= Butterfield Valley =

Valley in the American state of California

Butterfield Valley is a valley along the course of Temecula Creek, in Riverside County, California. Its lower end is now filled by Vail Lake. It heads at and its mouth is at the site of the Vail Lake Dam at the head of the deep canyon Temecula Creek has cut through Oak Mountain to the Pauba Valley.

==History==

The original name of Butterfield Valley, found on the first topographic map of the region, was "N*gger Valley" and was not renamed by the U. S. Geological Survey until 1970. It was named after Jim Hamilton, an African American man who settled there as a squatter on the east end of the Rancho Pauba in the later 1860s. The 1870 census of Temecula showed James Hamilton was a 49-year-old widower, living on a 160-acre farm with his four children. The farm was evaluated at $5,000, more than the value of other similar farms in the area. Eventually Hamilton lost this land in a lawsuit over ownership of the Rancho Pauba in the early 1880s.

However, Hamilton moved out to the lands of the Cahuilla, where he and two of his sons continued to raise cattle at their ranch in the Anza Valley, which was first known as the Hamilton Plain.

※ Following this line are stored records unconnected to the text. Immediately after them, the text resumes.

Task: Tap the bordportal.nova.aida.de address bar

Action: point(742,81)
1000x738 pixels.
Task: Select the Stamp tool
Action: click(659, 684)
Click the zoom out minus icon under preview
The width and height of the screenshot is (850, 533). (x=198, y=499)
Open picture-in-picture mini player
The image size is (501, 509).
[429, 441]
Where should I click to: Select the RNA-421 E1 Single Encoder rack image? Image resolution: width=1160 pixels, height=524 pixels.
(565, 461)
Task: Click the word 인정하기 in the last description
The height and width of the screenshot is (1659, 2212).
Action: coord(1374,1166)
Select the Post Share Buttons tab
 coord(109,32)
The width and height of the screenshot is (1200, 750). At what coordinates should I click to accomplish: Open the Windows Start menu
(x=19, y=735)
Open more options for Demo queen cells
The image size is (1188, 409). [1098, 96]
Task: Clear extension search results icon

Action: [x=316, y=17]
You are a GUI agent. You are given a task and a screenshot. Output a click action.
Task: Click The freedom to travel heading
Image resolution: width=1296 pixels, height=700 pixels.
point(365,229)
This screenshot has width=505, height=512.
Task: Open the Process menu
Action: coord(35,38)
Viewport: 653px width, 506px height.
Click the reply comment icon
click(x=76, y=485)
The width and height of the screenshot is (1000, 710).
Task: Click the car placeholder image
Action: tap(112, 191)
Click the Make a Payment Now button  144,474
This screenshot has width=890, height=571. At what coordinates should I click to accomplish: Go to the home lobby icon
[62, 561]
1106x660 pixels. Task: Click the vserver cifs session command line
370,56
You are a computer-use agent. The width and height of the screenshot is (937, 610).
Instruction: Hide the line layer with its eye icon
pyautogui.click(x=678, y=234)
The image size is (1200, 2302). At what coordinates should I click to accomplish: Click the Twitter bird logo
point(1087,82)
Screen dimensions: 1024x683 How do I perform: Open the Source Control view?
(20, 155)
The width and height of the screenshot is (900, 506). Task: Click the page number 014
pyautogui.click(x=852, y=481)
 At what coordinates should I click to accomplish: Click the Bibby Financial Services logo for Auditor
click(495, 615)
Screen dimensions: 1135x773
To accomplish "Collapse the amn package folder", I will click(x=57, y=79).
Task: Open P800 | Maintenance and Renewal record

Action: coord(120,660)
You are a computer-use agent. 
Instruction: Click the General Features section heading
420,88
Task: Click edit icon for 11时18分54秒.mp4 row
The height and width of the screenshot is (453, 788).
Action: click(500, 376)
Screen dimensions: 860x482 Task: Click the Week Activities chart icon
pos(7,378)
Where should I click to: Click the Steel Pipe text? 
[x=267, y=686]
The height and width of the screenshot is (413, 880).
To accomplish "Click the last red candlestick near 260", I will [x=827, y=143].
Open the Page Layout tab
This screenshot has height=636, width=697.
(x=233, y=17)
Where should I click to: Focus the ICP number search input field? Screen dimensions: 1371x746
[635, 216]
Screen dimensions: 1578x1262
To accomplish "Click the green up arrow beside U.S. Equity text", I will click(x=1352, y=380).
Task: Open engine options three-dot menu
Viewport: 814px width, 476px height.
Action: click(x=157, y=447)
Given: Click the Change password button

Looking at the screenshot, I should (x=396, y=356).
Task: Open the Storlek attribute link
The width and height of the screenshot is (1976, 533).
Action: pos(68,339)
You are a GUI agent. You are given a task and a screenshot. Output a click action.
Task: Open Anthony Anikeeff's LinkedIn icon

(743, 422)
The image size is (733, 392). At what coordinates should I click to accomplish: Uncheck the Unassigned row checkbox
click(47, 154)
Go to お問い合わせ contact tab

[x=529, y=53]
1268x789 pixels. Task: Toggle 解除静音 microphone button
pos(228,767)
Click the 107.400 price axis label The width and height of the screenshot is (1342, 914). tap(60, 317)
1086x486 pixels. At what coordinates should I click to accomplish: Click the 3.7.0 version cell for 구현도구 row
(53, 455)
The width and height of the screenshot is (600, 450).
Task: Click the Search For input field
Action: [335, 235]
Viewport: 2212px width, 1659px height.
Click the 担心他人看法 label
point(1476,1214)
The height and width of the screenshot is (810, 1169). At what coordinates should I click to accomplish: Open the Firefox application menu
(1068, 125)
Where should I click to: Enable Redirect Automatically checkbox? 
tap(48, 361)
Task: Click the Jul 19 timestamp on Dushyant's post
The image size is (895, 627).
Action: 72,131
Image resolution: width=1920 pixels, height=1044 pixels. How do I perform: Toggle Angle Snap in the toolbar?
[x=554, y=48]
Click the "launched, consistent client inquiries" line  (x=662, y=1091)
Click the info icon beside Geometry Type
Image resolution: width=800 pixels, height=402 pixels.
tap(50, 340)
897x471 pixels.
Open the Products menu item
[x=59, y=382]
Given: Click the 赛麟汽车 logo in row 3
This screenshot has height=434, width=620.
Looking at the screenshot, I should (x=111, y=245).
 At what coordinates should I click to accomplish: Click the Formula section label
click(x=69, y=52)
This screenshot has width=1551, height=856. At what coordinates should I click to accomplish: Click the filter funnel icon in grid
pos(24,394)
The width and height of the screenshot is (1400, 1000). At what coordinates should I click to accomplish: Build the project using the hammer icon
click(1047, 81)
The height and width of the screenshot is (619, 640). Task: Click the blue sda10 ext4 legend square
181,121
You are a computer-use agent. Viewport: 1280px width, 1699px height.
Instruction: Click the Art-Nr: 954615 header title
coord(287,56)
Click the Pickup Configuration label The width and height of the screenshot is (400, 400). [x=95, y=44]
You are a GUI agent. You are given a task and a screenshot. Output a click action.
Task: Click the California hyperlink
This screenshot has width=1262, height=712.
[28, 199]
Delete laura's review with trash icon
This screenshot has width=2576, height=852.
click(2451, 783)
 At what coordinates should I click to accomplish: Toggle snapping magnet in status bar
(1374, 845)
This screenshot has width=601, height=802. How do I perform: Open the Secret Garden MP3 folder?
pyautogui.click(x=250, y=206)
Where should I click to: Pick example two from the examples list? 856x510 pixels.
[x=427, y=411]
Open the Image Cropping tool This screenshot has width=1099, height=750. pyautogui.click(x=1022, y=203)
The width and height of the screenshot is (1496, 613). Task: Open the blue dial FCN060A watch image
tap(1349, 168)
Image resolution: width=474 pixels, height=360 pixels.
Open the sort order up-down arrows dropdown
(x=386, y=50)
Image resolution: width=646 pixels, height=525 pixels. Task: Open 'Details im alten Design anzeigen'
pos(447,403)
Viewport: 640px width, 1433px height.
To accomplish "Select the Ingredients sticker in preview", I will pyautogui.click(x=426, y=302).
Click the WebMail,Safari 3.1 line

Hamilton Creek, originating east of Anza, still bears his name. Hamilton School in Anza was also named after him. The school has been divided into a K-8 School and Hamilton High School since 2006–2007.

Hamilton was married to a Native American woman and had three sons. Two became U. S. Marshals, and one was killed in the line of duty at San Jacinto, California. The two surviving sons also married native women.